Stability will have to wait

The strike by metro employees prompted the two conflicting forces in our politics to take up arms and begin to exchange threats and accusations. From the protagonists’ declarations, it is clear that what could have been a tactical skirmish has taken on major symbolic importance and will be decisive in the country’s future.

On the one side stands the government, which, in placing the mass transit workers under civil mobilization, states loudly that it will impose the law at any cost; on the other is SYRIZA, the radical left main opposition party, which has taken the strikers under its wing, accuses the government of a coup d’etat and declares that this is a battle to the bitter end.

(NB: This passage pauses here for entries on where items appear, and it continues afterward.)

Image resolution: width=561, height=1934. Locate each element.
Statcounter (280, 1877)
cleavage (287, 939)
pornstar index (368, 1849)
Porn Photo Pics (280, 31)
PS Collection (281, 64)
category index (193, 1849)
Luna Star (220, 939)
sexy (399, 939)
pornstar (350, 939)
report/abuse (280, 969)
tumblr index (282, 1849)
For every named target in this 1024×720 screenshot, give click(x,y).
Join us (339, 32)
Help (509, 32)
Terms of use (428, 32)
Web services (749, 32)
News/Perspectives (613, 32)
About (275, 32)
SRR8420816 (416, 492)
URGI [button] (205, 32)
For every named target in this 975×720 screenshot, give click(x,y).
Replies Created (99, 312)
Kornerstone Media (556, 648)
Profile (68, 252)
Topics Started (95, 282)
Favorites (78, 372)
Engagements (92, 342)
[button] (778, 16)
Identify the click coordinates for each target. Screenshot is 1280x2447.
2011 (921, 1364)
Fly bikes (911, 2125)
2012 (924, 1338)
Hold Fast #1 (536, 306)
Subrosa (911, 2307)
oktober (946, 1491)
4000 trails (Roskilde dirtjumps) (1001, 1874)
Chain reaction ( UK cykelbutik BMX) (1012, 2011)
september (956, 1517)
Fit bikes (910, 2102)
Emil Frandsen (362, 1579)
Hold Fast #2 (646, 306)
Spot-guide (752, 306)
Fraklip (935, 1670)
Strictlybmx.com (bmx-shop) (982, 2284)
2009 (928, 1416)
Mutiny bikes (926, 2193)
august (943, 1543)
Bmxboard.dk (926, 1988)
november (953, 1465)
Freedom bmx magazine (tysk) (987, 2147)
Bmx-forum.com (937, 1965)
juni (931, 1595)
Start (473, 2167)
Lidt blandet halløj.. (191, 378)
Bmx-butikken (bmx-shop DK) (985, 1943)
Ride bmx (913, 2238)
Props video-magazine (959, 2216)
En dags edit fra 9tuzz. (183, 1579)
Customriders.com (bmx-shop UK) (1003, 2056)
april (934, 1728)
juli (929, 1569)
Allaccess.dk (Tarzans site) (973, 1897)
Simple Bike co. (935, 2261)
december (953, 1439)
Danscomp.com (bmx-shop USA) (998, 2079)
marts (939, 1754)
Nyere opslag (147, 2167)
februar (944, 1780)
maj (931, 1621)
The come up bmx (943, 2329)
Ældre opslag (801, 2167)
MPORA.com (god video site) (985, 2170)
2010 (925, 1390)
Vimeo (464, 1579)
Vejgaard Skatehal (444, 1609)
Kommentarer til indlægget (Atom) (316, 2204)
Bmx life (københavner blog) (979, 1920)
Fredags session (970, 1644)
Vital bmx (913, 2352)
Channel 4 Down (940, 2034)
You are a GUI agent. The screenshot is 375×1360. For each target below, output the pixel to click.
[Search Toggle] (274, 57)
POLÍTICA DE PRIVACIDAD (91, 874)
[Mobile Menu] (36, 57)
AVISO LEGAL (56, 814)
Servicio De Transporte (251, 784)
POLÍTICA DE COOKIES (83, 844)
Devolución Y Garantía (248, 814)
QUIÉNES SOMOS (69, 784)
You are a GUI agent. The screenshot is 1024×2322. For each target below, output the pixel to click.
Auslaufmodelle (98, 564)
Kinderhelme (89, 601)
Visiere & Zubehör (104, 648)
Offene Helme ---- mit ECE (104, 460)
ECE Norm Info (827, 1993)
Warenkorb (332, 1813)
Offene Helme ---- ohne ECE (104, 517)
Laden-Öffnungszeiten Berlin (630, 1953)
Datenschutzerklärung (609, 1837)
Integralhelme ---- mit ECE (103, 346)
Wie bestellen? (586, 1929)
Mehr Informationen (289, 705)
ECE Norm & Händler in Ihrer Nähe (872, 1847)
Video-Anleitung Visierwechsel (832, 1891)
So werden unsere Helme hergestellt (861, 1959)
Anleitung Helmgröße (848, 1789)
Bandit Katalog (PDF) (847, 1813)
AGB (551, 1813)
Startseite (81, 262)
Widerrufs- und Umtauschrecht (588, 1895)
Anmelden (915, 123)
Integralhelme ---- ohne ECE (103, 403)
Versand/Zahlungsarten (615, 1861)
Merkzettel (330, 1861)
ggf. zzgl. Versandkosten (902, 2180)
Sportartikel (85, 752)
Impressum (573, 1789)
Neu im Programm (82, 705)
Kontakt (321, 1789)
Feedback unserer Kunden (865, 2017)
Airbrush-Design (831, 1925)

As one of its leading deputies, Dimitris Stratoulis, hastened to declare on Thursday, “The common, coordinated struggle and the formation of a joint front by employees in the public and private sector can become a Great Wall of China which will destroy measures such as the civil mobilization of workers, policies stemming from the memorandum as well as the government that implements them.”

Three years after Greece signed the memorandum with its creditors (making austerity and reforms prerequisites for loans), after two elections and after the last round of tough negotiations resulted in the latest tranche of our loan being paid out in December, citizens may have thought they had the right to hope for relative calm; because only political stability can lead the way out of long-term recession and allow each of us to find ways to survive. Thursday’s war cries, however, made clear that stability will have to wait.

Not everyone is convinced that austerity and reforms are unavoidable, that whether we like it or not, they are what we must implement in order to borrow the funds keeping our economy alive. Now, after the last reforms were voted into law and the latest loan installment was paid out, our creditors are not involved in what we must do: It is our business to see how we will implement the measures, how we will achieve greater tax justice and greater justice in general, how we will achieve growth. Left to ourselves, our first instinct is to fight.

Today’s conflict may last a long time and pass through many phases. It will end only when one side defeats the other totally, or when both suffer so much as to seek compromise. If the government manages to remain determined while also displaying patience and prudence, sooner or later the strikers will bow to the needs of the majority of citizens. Seeing as one side has been unable to persuade the other as to the justice of its cause, this clash is unavoidable. When it is over, we will have only one choice: to reach agreement on how to get out of the dead end of continual conflict.